Portrait of Josephine, an upcoming historical novel
Abby Archer, a trepid modern day 25-year old graduate student from San Francisco, accidentally stumbles upon a multi-million dollar, international art fraud spanning two centuries while on a summer internship at the Smithsonian Institute in Washington, DC. Abby soon finds herself trapped within a complex labyrinth of human greed that threatens her emerging professional career and possibly even her life. Yet, even as her world closes around her, Abby manages to forge within herself a strength of character, a sense of identity, and a profound personal confidence through the most unlikely of mentors – a 150 year old painting!
One hundred fifty years earlier, on the other side of the Atlantic in a small British Isle town, that very same painting is witness to a young boy’s discovery of love and a murderous scandal of its own.
The Portrait of Josephine is a story of personal transcendence, self-discovery, and justice that nearly every woman of any generation can deeply connect with.
Prologue
Galena
Somerhaven, the British Isles
Late 1800’s
It might sound strange that I knew her immediately. Her body swollen like a sausage, her black hair caked with sand and seaweed. But her eyes were wide open, and those eyes could escape me no more. I would know them anywhere. Galena stopped, pulling a strand of hair from her chapped thin lips. The wind, unruly in its usual way thrust the hair back with haste.

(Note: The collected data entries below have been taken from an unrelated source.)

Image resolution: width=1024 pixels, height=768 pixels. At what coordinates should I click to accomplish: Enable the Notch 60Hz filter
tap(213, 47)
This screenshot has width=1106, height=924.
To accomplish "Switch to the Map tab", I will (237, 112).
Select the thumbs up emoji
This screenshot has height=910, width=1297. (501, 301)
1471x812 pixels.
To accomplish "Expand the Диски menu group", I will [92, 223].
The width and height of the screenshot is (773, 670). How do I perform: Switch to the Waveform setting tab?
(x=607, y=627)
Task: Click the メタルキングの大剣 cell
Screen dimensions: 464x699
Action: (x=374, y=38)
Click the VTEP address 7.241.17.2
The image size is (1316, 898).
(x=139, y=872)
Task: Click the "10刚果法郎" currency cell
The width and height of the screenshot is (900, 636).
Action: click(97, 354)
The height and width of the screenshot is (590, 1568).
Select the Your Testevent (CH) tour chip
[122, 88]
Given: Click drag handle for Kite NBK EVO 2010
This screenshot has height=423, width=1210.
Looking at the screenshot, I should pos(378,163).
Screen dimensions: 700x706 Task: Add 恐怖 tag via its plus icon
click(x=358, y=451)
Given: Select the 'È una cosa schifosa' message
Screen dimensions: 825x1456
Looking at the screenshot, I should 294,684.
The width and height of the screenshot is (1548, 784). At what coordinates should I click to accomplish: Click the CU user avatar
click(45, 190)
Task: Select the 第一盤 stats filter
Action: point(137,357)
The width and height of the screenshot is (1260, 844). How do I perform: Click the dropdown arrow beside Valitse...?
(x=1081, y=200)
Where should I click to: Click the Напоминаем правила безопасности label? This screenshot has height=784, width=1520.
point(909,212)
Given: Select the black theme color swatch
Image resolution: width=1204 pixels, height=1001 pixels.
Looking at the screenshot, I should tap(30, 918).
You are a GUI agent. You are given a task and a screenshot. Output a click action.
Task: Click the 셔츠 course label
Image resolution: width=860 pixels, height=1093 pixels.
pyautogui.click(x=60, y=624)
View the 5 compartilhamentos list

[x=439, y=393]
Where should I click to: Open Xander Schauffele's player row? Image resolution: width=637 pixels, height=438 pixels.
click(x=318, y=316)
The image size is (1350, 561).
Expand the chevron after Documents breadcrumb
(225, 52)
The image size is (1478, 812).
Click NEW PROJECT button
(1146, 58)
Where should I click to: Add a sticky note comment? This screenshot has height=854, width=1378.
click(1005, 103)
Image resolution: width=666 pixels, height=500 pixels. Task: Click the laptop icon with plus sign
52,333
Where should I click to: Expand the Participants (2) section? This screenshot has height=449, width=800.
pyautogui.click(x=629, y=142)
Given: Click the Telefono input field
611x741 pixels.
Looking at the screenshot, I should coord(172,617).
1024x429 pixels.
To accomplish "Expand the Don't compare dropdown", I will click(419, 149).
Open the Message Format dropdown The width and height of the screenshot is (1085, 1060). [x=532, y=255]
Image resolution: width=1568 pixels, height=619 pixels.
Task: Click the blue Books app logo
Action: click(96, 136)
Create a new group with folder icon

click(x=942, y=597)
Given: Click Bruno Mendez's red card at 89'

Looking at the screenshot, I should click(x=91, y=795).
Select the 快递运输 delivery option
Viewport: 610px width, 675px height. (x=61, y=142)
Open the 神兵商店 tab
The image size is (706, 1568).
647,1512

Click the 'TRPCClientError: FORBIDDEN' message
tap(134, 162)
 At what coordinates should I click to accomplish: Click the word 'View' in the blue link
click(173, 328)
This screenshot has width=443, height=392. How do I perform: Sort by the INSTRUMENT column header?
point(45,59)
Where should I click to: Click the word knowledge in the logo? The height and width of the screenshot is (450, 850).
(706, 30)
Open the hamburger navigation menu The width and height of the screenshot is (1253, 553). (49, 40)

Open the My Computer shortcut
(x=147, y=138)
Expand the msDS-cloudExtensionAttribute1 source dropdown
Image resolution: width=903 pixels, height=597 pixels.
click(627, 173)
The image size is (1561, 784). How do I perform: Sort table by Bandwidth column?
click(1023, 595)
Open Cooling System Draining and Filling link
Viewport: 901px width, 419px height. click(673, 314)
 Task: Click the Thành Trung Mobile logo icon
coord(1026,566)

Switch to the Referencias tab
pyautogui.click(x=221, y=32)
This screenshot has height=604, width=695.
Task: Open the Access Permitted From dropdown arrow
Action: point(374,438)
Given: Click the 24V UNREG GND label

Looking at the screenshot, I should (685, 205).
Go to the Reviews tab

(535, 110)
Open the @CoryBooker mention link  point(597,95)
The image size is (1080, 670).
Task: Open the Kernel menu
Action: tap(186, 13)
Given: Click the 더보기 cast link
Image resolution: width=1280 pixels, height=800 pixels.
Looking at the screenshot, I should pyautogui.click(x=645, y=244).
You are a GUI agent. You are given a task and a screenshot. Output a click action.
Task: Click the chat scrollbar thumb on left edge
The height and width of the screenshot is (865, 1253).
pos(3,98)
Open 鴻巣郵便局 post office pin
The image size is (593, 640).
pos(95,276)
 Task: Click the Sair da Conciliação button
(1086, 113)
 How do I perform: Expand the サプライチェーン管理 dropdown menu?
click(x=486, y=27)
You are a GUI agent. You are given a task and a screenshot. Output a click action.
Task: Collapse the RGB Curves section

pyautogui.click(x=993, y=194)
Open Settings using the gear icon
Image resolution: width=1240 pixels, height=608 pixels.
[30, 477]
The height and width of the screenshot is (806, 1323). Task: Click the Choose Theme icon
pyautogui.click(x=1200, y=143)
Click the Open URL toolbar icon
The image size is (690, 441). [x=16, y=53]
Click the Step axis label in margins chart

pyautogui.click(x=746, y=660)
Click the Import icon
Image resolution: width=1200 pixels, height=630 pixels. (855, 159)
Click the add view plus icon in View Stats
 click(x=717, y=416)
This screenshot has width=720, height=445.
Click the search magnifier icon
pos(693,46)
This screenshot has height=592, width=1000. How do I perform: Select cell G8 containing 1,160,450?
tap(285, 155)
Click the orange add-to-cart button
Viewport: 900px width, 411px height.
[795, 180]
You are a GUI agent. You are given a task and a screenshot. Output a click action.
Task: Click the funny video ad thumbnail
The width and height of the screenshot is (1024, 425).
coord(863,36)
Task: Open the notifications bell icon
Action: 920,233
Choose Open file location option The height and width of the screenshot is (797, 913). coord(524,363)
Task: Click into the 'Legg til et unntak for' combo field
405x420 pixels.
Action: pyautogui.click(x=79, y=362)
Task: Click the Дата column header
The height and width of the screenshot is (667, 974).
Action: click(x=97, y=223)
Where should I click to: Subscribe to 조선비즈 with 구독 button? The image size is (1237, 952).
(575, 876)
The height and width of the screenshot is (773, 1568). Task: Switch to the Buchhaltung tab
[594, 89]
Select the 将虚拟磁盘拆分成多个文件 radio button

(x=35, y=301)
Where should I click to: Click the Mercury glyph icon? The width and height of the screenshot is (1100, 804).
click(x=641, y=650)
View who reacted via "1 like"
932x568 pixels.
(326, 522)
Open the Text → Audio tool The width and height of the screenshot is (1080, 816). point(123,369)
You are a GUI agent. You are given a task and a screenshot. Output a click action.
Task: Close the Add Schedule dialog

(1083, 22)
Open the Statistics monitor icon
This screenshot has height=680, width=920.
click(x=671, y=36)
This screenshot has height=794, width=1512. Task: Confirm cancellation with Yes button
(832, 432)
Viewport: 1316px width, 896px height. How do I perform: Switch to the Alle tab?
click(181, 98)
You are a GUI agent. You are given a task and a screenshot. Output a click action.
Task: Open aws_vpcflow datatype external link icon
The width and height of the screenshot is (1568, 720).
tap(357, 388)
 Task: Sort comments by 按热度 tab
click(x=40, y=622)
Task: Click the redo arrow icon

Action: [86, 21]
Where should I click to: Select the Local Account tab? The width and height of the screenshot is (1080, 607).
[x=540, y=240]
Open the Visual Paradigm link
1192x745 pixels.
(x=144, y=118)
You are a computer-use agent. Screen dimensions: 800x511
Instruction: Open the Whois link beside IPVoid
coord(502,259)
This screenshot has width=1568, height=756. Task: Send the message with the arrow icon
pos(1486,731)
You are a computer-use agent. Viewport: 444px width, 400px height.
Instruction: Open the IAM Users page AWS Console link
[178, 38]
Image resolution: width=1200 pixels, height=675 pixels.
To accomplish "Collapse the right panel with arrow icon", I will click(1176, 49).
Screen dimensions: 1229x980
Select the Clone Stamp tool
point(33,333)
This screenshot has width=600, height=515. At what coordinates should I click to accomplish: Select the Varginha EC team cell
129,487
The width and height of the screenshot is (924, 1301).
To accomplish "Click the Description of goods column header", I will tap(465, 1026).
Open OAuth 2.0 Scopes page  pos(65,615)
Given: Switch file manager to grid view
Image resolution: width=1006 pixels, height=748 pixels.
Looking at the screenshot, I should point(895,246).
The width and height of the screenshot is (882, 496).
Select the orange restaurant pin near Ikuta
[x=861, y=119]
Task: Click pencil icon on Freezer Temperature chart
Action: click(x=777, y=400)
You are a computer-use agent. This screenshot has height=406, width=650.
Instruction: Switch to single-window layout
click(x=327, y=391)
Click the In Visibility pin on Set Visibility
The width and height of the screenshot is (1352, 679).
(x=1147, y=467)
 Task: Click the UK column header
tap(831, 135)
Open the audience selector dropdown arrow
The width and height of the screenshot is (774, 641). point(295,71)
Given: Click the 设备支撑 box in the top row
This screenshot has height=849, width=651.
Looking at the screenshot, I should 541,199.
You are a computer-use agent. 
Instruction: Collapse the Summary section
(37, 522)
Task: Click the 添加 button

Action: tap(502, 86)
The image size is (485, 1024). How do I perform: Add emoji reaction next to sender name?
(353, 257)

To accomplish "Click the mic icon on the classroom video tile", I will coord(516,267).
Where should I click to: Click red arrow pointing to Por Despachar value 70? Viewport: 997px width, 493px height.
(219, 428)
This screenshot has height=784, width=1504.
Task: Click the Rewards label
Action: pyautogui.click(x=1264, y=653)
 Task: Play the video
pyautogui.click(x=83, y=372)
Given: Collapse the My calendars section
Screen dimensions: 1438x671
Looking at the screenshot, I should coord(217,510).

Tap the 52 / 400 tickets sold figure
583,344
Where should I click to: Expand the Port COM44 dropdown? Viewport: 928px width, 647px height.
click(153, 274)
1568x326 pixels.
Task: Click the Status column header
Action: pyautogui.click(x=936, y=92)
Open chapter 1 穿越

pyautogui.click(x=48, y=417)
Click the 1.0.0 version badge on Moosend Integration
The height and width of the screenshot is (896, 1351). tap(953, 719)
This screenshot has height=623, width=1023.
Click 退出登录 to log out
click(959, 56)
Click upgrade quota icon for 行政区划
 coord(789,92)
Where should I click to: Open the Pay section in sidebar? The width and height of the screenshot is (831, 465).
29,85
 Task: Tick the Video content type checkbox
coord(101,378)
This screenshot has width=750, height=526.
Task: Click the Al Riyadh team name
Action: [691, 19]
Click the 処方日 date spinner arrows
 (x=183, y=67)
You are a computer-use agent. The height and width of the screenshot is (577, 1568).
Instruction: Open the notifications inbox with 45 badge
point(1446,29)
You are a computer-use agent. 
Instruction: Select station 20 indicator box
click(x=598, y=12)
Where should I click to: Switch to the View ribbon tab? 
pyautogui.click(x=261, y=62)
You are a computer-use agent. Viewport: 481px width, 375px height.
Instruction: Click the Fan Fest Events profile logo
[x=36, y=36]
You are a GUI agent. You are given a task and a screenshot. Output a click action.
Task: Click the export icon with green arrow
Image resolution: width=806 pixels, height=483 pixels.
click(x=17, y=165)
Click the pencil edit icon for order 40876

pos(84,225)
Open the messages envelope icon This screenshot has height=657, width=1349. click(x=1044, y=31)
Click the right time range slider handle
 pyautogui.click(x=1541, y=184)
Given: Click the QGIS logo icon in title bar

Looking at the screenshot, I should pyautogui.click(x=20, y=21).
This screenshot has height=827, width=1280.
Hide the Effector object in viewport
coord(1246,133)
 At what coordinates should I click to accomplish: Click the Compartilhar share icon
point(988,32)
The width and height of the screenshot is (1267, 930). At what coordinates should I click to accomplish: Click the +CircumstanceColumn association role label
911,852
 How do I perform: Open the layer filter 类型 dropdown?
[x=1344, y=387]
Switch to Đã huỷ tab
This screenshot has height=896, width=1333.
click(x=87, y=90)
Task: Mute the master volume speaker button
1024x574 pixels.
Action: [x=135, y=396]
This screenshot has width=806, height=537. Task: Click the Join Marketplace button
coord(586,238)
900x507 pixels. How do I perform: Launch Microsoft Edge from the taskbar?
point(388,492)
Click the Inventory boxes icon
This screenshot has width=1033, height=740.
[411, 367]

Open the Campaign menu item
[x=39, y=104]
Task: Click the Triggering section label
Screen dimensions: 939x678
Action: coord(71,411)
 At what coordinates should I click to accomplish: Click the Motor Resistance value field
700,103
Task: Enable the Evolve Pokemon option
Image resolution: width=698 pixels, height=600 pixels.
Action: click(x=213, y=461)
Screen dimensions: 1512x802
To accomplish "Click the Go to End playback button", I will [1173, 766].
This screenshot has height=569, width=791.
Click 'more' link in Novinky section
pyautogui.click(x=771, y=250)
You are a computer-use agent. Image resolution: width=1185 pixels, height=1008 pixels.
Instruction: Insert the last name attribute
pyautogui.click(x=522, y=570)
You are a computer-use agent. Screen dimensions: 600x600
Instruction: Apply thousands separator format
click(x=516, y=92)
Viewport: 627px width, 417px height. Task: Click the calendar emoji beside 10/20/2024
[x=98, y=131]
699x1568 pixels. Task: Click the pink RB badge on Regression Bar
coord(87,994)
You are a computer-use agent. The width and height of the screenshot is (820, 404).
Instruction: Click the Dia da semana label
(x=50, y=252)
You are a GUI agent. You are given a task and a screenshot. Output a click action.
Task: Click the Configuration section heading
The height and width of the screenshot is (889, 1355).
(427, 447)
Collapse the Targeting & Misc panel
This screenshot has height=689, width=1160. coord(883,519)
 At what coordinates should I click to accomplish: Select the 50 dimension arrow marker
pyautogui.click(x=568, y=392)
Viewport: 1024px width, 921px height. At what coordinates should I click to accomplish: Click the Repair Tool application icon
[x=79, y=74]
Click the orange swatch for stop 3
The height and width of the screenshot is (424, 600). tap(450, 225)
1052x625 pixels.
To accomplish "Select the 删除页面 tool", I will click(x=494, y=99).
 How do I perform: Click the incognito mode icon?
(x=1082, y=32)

She paused, and took a long, steady breath. Her grey woolen shawl beat in rhythm along with her hair in the wind but the rest of her was unmoved, almost indistinguishable from the fog and lichen stones. With her head held high, more out of habit than any present sense of confidence, she watched the ocean waves loll into Somerhaven.
There are times in life when something happens, something unexpected, and suddenly everything is changed. I still draw and paint, to that I’ll always be true for I could be nothing else. But the rhythm of our lives was brutally interrupted when she washed ashore. It was not just the end for her but also the end of a way of life for the few who knew her: my son Simon, my husband Kellen – Master Ruther.
The ocean waves pulsed with life far below the eroding cliff where Galena sat. The insistent clang of ship bells mingled with the muted voices of men unloading new cargo. Their vitality was lost on Galena. The events in her mind raced and bobbed to the surface for air as if breath would make sense of it all.
Just before a disaster struck, have you ever felt as though you were living in a dream? It is as if you never thought the worst could find its way to your door; as if what was happening before would never change. It was in this way my husband and I built our lives. It was in this way we thought our children would grow, just as we did, without consequence.
What difference does knowing make if you are the only one who knows and the knowing changes nothing? I used to be so certain. Certain about what I wanted and what would happen. Certain about my life. But since the day Josephine washed onto the shore, I haven’t wanted to know anything. I am tired. My legs, they don’t want to walk; my arms, they are so heavy they can barely hold my paintbrush.
Galena inhaled sharply. The air, crisp and damp, seemed to awaken her a bit. Ah, the sea, it delivers and it takes away. It is like love, I suppose. It rushes forward, then quickly retreats. Some say the young cannot truly know love, but I’ve seen them. I’ve seen my son and Josephine, I know of their love for each other. They were free. Free from consequence. Free from failure. So free from fear. Foolish, they were. It pains me now. Yes. But they did love.
She looked down at her hands, and felt her mind grow numb; the sounds swirling around her became muffled. She sat that way for some time. So accustomed to the mist and fog skewing her vision, she wasn’t aware her sight was blurred from tears she dare not let fall.
Words finally began forming in her mind, words she’d been afraid to let in. Kellen doesn’t say much, but he’s a good man. Sometimes life makes a good man do what he wouldn’t do otherwise. Sometimes justice must be served.